The hero of the story is Gilbert Markham. Gilbert's a gem, a true darling of a guy. He's a farmer - young, handsome, kind, compassionate, passionate and honest. The heroine, Helen marries a brute (the alchoholic and adulterous Arthur Huntingdon) but later manages to escape and free herself from Arthur by fleeing with her young son to her refuge at Wildfell Hall. It is while there that she meets Gilbert and there is an almost instant attraction between these 2 very good individuals. However, as long as Huntingdon is still alive, Gilbert cannot be seen to be courting Helen although he loves her desperately. I'm happy when Anne Bronte decided to get rid of the despicable Huntingdon's character for good... This enables Gilbert and Helen to later reconcile and lead a happy matrimony life together.

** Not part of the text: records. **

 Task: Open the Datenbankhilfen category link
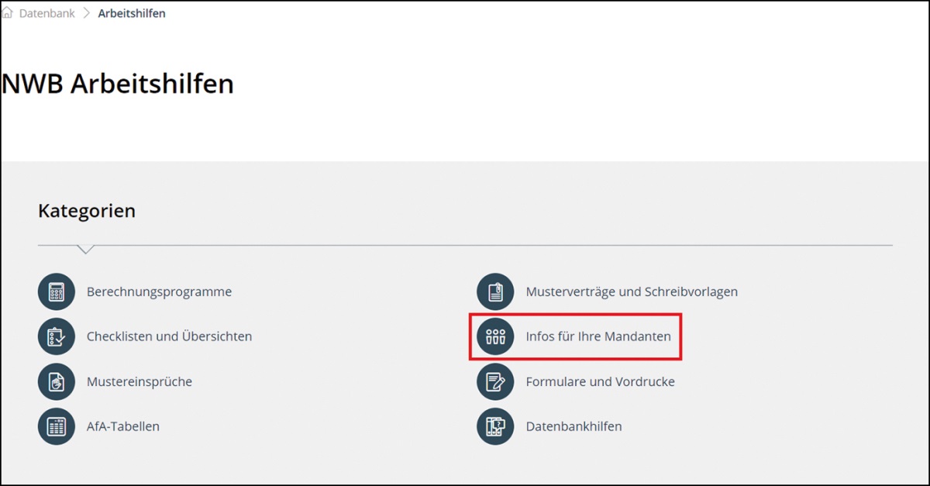point(574,426)
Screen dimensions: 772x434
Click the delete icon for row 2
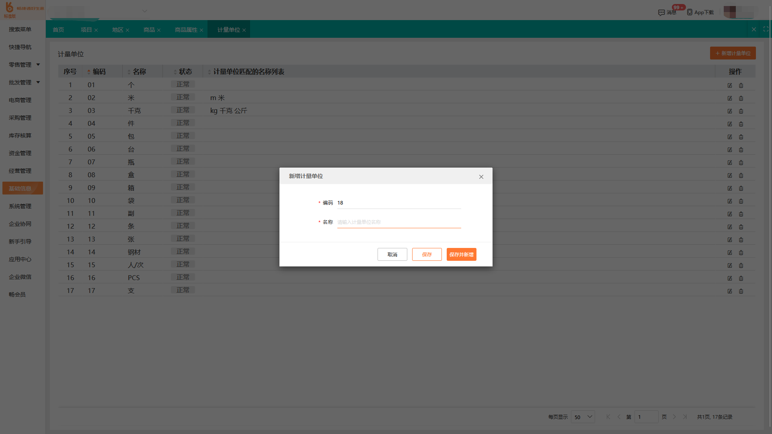(x=741, y=98)
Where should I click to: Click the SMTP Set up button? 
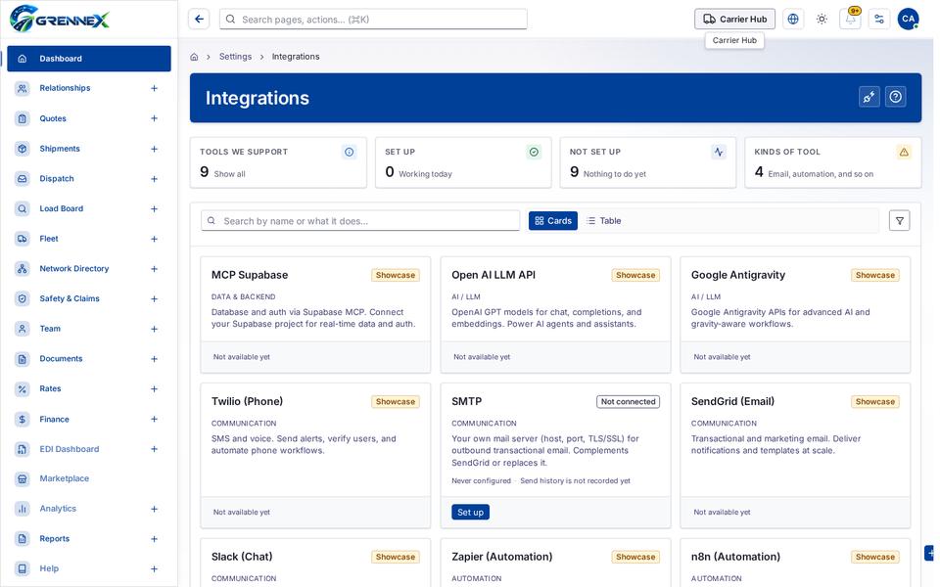[x=470, y=512]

This is a very pleasurable read. It is very beautifully written and the people and emotions are very well fleshed out. We don't find many literary classics such as this that explores a man's (eg. Gilbert's) inner feelings and sentiments towards love and relationship, including sharing his anxiety and love-lorn feelings.

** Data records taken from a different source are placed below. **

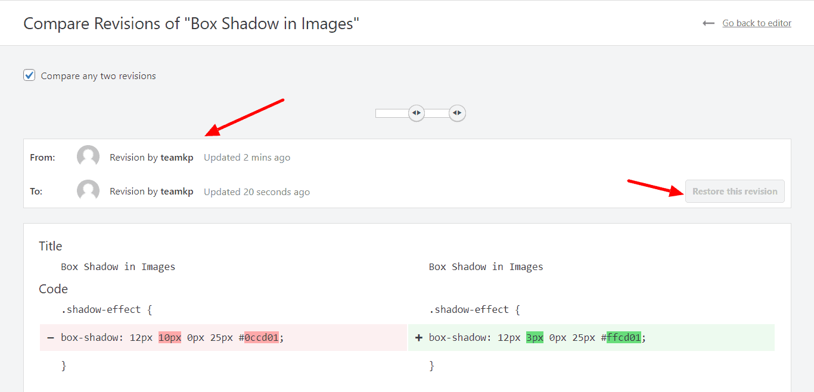Image resolution: width=814 pixels, height=392 pixels.
Task: Click the right revision slider handle
Action: (x=457, y=112)
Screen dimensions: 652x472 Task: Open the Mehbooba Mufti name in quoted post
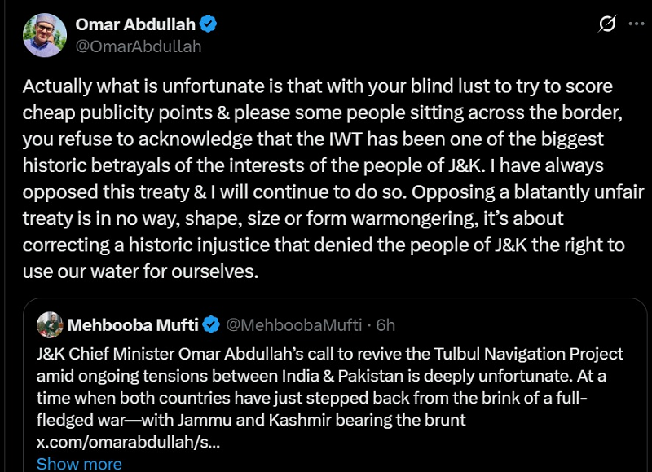point(133,325)
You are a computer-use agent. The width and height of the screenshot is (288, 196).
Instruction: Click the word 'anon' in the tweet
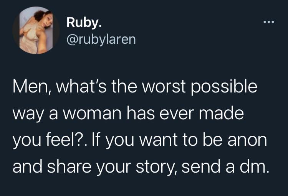(x=247, y=141)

I understand that the PBS video is good. But I hope one of the movie studios in Hollywood will consider making a movie adaptation of this classic. I'm sure it'll be a hit like "Emma" was (the one with Gwyneth Paltrow). IMHO, a fresh-faced actress like Liv Tyler would fit the role of Helen perfectly.

Why this book is not as highly acclaimed as Jane Austen's or Charlotte Bronte's classics is truly beyond me.

I highly RECOMMEND it!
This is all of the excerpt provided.